**Instructions for the task**
Below are the entries to work from; restate word for word the portion that opens with the line containing "The height and width of the screenshot is (594, 1568)." and closes with the line containing "Image resolution: width=800", keeping both.

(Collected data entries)
........

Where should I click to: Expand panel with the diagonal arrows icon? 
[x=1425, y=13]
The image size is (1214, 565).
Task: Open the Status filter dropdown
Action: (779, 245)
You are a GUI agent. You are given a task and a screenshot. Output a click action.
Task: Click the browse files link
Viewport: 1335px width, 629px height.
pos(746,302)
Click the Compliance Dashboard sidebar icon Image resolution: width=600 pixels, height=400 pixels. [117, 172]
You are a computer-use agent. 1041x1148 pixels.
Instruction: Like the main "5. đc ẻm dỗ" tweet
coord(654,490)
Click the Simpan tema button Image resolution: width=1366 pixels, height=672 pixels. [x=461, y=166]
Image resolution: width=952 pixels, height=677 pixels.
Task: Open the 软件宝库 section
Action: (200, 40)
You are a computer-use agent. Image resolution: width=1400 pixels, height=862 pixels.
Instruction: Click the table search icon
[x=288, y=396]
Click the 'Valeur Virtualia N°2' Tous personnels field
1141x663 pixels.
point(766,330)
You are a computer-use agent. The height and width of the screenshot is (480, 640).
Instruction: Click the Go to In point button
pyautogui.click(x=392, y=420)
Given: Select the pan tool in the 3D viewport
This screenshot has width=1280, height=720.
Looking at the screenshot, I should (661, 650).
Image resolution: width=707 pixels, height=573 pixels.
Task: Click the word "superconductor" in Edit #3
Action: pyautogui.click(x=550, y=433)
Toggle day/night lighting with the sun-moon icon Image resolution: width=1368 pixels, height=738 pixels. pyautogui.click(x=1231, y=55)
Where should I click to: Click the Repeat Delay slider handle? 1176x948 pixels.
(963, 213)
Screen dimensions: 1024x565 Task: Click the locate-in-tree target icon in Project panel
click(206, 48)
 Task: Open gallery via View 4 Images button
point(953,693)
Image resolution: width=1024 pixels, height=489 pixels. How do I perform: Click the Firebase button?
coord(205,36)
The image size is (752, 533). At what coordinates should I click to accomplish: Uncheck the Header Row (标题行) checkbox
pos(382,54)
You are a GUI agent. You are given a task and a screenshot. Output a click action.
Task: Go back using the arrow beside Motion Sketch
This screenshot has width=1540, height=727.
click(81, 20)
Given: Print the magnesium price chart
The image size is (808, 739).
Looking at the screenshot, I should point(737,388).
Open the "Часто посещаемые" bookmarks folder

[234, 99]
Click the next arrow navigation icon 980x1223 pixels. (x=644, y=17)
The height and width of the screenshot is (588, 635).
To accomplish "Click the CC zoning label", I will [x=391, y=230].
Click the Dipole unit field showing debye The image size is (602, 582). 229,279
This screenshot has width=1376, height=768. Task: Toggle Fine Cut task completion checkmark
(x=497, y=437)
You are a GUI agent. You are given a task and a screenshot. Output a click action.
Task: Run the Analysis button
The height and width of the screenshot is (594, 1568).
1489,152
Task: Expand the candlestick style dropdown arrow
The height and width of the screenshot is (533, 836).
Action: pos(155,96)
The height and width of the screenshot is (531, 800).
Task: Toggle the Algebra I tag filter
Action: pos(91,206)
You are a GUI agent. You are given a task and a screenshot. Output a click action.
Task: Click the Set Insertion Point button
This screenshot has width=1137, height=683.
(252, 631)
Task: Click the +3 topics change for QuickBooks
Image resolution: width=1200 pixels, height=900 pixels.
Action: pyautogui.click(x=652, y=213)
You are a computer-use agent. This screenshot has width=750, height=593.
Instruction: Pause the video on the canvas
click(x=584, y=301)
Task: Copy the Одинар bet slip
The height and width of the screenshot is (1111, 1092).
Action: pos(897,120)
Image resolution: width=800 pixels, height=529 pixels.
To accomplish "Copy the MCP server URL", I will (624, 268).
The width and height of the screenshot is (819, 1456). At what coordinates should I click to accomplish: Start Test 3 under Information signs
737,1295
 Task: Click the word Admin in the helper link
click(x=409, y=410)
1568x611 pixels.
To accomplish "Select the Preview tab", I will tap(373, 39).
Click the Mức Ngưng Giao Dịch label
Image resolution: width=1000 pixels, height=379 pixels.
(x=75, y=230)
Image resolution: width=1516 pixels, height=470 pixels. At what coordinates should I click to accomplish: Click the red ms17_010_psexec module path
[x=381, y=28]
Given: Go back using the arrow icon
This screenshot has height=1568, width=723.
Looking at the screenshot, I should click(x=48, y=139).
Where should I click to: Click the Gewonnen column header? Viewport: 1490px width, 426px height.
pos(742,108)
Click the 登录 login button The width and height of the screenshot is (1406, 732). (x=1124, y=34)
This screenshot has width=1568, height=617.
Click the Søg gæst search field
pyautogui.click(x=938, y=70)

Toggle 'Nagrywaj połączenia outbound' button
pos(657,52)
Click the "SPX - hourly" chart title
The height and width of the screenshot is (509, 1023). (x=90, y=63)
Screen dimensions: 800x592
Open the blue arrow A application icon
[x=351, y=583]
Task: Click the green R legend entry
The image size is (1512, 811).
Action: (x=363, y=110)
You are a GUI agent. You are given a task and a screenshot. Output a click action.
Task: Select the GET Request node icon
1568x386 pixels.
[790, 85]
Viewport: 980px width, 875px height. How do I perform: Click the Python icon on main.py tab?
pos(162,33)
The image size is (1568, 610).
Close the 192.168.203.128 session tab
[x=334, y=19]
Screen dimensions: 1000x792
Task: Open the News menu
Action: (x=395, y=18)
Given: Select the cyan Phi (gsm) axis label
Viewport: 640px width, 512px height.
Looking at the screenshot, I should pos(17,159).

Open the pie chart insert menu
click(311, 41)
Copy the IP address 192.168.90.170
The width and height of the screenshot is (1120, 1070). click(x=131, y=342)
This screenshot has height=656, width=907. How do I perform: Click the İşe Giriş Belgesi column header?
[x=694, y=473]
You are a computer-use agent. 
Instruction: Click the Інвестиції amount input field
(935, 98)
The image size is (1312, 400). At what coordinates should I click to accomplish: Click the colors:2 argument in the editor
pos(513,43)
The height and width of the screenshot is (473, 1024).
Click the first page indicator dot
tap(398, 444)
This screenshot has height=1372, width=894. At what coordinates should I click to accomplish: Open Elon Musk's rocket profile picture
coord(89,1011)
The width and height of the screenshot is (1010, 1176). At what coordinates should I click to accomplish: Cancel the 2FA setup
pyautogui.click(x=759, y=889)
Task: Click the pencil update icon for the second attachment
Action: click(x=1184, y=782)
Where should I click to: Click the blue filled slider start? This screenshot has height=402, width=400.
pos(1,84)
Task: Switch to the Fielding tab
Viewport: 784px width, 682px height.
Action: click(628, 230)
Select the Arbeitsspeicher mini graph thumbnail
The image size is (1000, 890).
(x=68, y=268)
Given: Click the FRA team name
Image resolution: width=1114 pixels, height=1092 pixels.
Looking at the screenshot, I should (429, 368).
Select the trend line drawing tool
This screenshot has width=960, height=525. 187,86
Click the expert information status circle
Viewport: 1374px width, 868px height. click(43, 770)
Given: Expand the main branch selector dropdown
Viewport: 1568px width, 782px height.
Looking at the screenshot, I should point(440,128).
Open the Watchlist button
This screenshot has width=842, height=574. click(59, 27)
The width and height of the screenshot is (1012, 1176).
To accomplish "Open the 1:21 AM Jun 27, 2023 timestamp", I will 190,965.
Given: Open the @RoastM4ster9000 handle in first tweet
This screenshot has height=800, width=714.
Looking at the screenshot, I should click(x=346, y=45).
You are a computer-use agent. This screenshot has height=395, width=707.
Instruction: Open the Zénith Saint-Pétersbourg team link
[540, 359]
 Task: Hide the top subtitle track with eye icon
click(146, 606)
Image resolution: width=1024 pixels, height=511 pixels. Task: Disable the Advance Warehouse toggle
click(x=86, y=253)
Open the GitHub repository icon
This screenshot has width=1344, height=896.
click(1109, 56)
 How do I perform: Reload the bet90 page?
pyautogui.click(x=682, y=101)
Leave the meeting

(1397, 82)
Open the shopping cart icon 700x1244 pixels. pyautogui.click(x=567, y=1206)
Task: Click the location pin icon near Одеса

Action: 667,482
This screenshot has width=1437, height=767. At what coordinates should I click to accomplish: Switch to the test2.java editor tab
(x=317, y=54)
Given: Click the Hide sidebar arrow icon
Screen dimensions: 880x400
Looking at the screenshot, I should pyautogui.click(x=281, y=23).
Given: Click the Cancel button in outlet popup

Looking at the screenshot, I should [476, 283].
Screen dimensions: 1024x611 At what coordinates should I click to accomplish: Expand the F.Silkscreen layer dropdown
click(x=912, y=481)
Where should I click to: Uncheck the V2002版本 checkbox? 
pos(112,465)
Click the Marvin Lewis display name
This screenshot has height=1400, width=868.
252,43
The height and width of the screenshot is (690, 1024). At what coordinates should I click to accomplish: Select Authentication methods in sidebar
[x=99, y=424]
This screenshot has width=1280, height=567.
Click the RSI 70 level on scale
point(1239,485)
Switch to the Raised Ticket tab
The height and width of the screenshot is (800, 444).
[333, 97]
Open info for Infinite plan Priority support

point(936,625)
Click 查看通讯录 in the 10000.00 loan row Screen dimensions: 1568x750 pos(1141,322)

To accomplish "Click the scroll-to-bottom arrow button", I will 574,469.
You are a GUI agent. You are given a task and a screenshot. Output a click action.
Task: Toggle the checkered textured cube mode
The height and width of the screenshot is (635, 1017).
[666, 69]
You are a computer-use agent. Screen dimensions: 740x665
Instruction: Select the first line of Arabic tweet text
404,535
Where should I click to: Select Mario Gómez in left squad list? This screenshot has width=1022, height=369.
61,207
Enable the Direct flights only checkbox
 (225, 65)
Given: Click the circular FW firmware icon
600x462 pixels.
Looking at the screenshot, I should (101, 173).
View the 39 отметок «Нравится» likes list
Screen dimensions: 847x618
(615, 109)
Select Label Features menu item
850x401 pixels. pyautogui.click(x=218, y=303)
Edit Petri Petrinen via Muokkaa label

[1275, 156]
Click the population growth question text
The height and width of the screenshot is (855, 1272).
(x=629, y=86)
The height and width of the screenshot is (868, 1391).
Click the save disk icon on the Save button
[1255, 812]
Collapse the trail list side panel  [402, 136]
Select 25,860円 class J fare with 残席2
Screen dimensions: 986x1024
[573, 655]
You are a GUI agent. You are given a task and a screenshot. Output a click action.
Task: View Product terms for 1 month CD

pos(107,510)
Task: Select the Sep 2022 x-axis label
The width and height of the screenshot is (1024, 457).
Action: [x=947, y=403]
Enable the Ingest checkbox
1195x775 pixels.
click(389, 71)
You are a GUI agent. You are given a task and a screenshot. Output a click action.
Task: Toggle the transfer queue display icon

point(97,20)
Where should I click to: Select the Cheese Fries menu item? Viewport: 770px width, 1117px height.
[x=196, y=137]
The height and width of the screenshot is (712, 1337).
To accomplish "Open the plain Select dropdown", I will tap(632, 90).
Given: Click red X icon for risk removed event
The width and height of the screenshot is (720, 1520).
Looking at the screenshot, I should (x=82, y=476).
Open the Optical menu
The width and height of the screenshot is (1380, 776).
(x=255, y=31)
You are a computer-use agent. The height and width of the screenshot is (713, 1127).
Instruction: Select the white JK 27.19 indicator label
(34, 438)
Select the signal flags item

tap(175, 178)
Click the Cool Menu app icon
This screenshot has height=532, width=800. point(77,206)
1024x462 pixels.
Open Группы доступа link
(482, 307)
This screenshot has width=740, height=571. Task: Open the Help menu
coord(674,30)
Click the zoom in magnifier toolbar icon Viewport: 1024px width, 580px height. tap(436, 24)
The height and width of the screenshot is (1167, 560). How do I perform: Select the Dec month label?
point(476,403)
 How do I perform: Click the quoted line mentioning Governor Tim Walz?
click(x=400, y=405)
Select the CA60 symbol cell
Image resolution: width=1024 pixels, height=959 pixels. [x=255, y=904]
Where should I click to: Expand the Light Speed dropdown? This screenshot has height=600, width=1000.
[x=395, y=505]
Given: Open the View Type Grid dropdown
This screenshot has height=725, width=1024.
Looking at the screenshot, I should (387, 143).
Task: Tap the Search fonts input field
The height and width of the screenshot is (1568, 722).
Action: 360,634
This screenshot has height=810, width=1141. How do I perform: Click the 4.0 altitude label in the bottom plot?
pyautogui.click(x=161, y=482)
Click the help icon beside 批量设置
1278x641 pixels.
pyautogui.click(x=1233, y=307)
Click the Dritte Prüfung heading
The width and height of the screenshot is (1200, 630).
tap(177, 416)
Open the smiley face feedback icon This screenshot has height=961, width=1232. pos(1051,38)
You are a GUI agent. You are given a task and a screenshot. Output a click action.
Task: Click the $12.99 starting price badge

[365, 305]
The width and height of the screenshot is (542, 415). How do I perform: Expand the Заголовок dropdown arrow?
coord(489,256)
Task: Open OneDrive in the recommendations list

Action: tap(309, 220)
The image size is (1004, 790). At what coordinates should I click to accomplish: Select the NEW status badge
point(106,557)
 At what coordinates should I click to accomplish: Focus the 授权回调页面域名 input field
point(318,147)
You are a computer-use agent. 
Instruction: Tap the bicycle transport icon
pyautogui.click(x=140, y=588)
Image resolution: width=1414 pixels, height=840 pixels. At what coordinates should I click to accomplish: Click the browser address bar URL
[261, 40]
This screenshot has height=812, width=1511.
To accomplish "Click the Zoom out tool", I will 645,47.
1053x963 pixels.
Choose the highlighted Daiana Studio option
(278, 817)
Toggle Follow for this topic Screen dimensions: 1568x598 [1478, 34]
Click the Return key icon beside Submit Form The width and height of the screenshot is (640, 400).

........

**Solution below**
The height and width of the screenshot is (594, 1568).
1489,152
Task: Expand the candlestick style dropdown arrow
The height and width of the screenshot is (533, 836).
Action: pos(155,96)
The height and width of the screenshot is (531, 800).
Task: Toggle the Algebra I tag filter
Action: pos(91,206)
You are a GUI agent. You are given a task and a screenshot. Output a click action.
Task: Click the Set Insertion Point button
This screenshot has width=1137, height=683.
(252, 631)
Task: Click the +3 topics change for QuickBooks
Image resolution: width=1200 pixels, height=900 pixels.
Action: pyautogui.click(x=652, y=213)
You are a computer-use agent. This screenshot has width=750, height=593.
Instruction: Pause the video on the canvas
click(x=584, y=301)
Task: Copy the Одинар bet slip
The height and width of the screenshot is (1111, 1092).
Action: pos(897,120)
Image resolution: width=800 pixels, height=529 pixels.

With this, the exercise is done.